◆ **Passage provided**:
◇ ◇ ◇ ◇

The main portion of the farmhouse is a simple rectangular block with a layout similar to many other medium sized 17th century farmhouses. A notable feature is the press cupboard set into the wall between the firehouse and the divided pantry / parlour end. An outshot was added to the house in the 19th century, housing the present kitchen and pantry.

Identification Images (0)

Monument Types

  • FARMHOUSE (Late 17th C to Early 21st century - 1691 AD to 2050 AD (between))

Description

The main portion of the farmhouse is a simple rectangular block with a layout similar to many other medium sized 17th century farmhouses. A notable feature is the press cupboard set into the wall between the firehouse and the divided pantry / parlour end. Although the cupboard is undated a piece of wood previously used as skirting in the parlour was dated c. 1691. Only the date could be salvaged and was subsequently set above the door of the outshot (referred to as the front door by Mrs Williamson). An outshot was added to the house in the 19th century, housing the present kitchen and pantry.

IMPORTANT FEATURES - Press cupboard, old doors and panelling, ceiling beam positions of ground floor and large fire window, Walna Scar slate floor and porch.

ROOF - There is no internal access to the roof space. From the outside the roof would seem to have been reslated in the mid to late 19th century when the outshot was added, black ceramic ridge tiles are used in both sections. From the inside it would seem that the tie beams have been raised.

WALLS - Because of render and limewash it is only possible to see the construction of the eastern gable wall. The main house has flatways quoins with cobbles and quarried stone walling, the outshot has a higher percentage of cobbles. Originally the south wall would have been considered the front of the buildings. This has a continuous drip course stepped up over the Walna Scar slate porch.

◇ ◇ ◇ ◇

◆ **Records provided**:

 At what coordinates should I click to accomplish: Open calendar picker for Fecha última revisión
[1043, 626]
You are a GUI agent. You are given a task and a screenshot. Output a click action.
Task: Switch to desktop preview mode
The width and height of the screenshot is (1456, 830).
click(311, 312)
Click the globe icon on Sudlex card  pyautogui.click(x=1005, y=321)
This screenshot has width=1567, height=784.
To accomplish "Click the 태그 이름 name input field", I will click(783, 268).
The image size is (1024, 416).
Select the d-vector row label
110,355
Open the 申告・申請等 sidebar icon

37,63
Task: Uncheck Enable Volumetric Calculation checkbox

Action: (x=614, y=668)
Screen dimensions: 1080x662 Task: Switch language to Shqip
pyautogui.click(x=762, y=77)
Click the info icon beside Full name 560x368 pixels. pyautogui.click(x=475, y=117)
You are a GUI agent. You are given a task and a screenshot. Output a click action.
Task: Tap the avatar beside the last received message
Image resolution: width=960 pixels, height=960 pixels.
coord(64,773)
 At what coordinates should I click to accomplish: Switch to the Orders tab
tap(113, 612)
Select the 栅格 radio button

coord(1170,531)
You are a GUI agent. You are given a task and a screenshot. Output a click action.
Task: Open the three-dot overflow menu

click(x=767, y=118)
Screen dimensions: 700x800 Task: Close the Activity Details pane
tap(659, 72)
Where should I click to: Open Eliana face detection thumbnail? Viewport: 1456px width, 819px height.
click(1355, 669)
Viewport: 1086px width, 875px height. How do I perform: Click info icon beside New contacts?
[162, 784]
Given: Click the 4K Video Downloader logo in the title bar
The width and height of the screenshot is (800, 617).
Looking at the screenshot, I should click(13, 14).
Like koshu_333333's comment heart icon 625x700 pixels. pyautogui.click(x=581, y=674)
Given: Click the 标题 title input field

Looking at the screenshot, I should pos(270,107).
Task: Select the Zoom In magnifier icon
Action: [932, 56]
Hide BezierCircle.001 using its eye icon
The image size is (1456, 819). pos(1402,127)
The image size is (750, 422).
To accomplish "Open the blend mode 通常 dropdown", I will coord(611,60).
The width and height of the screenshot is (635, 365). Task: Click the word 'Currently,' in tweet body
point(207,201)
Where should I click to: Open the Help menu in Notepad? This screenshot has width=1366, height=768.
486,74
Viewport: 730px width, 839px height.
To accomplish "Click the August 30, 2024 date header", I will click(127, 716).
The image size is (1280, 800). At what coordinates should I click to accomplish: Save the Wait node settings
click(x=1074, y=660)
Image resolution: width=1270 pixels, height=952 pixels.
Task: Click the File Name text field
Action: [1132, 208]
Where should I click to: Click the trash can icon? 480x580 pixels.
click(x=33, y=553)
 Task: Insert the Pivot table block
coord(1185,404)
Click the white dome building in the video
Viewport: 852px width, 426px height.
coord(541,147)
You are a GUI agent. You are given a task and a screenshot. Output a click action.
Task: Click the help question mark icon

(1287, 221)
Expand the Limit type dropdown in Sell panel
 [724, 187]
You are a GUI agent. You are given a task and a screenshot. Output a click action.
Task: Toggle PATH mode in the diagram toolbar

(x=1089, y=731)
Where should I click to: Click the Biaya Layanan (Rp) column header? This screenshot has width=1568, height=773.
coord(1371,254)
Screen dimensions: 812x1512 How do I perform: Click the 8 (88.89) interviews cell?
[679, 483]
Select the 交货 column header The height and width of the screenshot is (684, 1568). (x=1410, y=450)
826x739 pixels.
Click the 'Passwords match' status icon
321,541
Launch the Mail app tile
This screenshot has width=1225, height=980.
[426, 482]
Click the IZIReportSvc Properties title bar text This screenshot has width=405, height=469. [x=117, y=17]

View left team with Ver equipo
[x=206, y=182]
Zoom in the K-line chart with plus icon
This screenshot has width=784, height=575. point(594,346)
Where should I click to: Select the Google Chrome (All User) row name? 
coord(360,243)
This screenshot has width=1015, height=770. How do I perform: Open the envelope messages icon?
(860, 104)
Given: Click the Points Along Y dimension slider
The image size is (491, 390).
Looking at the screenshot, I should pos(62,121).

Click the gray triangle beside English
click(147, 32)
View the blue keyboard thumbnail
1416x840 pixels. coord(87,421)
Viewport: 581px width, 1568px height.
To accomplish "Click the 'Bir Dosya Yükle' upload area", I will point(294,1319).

◇ ◇ ◇ ◇

◆ **What you will do**:
1. Reproduce everything in the farmhouse description from "IMPORTANT FEATURES - Press" down to "Scar slate porch.".
2. Check each statement against the farmhouse description. Mark each one yes or no, and quote the words that decide it: (a) The outshot was added to the house in the 19th century. (b) The press cupboard is dated c. 1691. (c) The roof space can be reached from inside the house.

◆ **Expected results**:
1.
IMPORTANT FEATURES - Press cupboard, old doors and panelling, ceiling beam positions of ground floor and large fire window, Walna Scar slate floor and porch.

ROOF - There is no internal access to the roof space. From the outside the roof would seem to have been reslated in the mid to late 19th century when the outshot was added, black ceramic ridge tiles are used in both sections. From the inside it would seem that the tie beams have been raised.

WALLS - Because of render and limewash it is only possible to see the construction of the eastern gable wall. The main house has flatways quoins with cobbles and quarried stone walling, the outshot has a higher percentage of cobbles. Originally the south wall would have been considered the front of the buildings. This has a continuous drip course stepped up over the Walna Scar slate porch.

2.
(a) Yes: "An outshot was added to the house in the 19th century"
(b) No: "Although the cupboard is undated"
(c) No: "There is no internal access to the roof space."